START Data for this exercise

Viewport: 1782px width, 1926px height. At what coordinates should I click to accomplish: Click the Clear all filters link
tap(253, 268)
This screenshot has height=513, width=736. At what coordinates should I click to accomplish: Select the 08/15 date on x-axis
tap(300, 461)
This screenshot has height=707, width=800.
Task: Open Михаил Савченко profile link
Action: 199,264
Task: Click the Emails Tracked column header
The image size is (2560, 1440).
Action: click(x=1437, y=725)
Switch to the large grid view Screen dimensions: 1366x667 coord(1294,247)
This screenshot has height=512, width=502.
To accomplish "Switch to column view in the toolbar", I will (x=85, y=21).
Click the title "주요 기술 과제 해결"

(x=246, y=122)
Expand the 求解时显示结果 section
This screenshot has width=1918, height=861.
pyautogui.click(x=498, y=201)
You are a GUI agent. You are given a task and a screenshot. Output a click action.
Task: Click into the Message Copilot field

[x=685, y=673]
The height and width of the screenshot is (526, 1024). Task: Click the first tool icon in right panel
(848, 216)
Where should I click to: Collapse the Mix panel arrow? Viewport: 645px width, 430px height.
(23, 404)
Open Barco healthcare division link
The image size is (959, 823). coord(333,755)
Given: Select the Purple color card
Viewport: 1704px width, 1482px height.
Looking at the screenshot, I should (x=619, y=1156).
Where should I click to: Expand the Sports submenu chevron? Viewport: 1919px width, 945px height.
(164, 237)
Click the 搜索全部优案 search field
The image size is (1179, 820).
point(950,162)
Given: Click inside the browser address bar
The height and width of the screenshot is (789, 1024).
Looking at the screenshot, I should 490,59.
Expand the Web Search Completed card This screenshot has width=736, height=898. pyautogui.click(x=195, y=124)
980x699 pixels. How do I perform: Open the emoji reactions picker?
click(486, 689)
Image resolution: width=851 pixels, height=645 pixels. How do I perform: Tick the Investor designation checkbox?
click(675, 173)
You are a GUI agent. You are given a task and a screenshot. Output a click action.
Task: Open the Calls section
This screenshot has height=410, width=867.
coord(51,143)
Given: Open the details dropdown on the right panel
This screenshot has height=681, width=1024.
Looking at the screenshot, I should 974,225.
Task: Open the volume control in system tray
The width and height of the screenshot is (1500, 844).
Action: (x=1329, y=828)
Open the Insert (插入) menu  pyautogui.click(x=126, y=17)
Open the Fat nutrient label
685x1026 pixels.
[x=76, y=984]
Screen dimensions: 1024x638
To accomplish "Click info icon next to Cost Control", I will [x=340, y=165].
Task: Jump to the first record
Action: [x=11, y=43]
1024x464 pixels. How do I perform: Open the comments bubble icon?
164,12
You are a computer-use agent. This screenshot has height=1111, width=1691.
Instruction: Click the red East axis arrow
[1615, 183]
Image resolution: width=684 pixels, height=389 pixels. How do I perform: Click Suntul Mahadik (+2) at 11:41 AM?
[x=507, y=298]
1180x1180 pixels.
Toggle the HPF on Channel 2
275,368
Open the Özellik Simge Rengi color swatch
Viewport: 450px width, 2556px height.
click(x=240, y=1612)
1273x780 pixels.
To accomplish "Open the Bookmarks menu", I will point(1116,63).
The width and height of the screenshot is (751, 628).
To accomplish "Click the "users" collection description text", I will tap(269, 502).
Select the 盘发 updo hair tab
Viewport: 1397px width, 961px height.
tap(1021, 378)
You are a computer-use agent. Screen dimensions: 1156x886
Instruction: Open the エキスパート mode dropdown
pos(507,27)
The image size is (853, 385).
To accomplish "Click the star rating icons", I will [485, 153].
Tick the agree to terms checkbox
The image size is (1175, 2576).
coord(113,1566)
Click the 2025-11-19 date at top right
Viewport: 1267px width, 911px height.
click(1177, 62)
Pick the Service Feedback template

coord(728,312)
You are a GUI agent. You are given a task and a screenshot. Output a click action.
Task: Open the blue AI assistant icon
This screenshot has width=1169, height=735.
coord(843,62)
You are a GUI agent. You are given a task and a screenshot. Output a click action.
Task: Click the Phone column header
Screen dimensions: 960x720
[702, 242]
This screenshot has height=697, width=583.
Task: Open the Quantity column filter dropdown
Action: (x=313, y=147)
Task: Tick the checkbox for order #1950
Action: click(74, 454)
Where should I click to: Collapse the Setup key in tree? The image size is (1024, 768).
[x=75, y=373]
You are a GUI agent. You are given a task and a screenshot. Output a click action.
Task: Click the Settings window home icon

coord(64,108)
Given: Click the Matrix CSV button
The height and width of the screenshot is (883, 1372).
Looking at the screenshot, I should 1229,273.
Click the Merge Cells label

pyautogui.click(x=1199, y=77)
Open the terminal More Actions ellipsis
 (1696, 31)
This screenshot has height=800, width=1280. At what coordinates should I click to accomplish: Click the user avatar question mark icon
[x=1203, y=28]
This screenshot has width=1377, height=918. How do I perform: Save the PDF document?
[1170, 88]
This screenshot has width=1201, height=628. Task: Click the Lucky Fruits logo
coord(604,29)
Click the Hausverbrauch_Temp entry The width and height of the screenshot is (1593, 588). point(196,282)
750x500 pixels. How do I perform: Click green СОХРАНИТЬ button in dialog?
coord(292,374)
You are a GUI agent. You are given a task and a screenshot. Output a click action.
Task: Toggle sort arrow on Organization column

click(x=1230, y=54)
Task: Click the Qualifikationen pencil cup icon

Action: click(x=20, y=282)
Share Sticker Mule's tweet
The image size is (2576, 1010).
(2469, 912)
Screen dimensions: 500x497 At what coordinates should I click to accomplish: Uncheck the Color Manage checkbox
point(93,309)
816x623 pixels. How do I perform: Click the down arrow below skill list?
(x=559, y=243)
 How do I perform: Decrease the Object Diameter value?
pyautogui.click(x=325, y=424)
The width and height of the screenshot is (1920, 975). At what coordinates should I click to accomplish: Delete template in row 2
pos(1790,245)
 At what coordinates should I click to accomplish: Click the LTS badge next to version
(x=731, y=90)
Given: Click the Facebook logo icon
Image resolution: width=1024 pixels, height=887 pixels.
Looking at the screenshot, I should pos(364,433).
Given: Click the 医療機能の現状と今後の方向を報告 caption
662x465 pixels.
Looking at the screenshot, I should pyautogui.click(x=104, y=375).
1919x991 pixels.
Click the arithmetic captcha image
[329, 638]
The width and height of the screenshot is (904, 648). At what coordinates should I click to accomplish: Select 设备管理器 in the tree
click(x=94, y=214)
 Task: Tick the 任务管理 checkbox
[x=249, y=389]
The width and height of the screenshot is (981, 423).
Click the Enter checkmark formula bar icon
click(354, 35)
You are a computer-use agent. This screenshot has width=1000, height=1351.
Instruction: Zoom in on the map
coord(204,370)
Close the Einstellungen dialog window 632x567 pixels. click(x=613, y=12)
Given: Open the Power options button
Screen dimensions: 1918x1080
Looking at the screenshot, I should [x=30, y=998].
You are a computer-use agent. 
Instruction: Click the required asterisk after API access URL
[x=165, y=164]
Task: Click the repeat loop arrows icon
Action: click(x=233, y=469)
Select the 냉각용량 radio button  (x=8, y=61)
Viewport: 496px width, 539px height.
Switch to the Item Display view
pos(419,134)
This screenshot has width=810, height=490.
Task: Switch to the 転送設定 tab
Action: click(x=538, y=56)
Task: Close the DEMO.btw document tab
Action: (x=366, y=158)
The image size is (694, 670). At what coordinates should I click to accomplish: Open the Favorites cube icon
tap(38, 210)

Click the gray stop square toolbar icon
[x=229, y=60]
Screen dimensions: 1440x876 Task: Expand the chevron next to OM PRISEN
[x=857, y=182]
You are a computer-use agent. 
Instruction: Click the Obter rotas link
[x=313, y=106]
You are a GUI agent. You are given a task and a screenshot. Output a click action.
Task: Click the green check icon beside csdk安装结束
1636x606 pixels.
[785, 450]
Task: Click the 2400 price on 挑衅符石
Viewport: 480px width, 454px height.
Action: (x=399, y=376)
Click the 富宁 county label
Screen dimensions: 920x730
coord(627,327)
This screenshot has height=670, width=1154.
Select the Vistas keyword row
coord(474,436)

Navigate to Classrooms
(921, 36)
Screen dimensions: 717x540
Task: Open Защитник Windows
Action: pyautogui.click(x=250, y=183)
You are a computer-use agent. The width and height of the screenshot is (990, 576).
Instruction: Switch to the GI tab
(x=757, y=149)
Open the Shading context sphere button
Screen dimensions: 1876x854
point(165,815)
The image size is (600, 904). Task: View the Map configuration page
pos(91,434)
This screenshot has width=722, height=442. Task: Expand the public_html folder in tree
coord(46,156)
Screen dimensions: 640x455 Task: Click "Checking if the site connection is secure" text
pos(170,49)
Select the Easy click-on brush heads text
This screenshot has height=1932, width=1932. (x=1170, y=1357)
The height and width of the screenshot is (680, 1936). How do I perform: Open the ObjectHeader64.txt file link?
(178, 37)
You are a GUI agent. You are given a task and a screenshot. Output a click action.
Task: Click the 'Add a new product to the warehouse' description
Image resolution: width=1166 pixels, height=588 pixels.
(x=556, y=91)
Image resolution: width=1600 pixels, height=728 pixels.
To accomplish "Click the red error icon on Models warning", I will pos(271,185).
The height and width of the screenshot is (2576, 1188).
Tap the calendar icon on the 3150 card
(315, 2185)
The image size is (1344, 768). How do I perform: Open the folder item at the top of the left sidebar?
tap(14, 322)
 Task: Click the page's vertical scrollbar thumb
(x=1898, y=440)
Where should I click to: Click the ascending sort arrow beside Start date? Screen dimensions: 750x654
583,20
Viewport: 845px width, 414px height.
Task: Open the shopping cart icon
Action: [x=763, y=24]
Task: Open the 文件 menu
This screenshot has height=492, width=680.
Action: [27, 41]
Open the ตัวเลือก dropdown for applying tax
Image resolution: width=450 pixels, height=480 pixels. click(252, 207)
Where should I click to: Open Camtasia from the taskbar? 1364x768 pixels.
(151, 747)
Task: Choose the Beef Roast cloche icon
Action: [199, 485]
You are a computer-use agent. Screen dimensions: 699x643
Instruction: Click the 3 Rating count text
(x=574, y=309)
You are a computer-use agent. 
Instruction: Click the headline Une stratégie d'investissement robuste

END Data for this exercise

**About this task**
From the entries above, copy out every line where the string "description" appears.

**Reply to the exercise**
To accomplish "Click the "users" collection description text", I will tap(269, 502).
Task: Click the 'Add a new product to the warehouse' description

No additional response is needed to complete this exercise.